[[ DATA UNDER STUDY open ]]

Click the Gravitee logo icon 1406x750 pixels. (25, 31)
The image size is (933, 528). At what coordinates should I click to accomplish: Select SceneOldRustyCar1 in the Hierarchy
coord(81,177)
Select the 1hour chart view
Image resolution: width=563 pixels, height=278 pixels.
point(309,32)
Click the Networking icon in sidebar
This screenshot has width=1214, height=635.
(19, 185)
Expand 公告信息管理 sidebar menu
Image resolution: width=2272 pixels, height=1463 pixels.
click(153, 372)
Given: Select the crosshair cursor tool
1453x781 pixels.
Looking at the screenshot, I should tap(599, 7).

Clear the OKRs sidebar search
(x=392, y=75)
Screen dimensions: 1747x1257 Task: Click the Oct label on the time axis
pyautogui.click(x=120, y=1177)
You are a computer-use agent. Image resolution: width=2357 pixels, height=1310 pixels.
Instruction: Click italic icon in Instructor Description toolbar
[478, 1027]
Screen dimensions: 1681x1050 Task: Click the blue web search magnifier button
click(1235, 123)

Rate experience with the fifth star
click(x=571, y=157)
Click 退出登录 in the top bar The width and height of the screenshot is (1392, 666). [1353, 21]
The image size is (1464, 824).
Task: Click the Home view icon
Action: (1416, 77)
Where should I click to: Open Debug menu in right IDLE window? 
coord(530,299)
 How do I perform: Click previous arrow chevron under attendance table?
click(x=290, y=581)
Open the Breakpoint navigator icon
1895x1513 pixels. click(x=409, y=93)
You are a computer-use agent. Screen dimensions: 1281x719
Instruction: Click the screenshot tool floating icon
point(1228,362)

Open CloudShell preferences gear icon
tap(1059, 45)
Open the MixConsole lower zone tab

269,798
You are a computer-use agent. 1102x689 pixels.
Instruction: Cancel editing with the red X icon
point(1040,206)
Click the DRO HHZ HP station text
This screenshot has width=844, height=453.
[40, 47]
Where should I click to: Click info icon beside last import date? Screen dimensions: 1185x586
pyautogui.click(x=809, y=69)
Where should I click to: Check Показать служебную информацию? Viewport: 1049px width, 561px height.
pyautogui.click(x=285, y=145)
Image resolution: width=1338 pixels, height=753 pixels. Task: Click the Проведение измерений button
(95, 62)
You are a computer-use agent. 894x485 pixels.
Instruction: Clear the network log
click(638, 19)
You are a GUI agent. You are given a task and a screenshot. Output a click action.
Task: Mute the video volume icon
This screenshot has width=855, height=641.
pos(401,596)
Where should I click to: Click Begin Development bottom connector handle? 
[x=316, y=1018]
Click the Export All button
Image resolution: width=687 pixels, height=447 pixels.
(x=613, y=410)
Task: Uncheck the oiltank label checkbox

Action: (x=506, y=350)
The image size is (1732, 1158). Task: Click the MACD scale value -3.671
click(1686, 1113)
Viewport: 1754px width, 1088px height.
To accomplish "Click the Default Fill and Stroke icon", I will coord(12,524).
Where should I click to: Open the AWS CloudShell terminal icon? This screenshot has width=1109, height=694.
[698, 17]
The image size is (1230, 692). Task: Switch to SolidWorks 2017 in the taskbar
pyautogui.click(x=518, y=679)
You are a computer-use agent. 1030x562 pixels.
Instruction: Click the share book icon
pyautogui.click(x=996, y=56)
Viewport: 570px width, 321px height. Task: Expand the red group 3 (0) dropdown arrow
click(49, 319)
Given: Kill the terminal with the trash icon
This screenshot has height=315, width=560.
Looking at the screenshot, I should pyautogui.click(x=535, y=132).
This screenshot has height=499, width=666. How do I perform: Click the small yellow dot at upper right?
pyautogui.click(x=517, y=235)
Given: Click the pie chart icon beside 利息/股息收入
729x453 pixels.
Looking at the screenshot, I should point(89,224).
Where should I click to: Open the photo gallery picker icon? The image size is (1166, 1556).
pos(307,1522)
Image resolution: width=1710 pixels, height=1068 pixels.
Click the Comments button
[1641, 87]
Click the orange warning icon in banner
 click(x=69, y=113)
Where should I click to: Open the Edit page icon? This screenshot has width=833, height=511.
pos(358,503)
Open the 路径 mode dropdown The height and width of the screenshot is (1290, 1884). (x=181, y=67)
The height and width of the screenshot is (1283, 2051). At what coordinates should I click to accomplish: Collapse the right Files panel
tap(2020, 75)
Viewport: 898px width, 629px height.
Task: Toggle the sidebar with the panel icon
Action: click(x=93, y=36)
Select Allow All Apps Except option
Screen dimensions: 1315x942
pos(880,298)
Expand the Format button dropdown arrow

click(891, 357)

[[ DATA UNDER STUDY closed ]]

▶ [WHAT YOU NEED TO DO]:
Copy each line in the entries above where the word "computer" shows up.

▶ [ANSWER TO THIS TASK]:
You are a computer-use agent. Image resolution: width=2357 pixels, height=1310 pixels.
You are a computer-use agent. Screen dimensions: 1281x719
You are a computer-use agent. 1102x689 pixels.
You are a computer-use agent. 894x485 pixels.
You are a computer-use agent. 1030x562 pixels.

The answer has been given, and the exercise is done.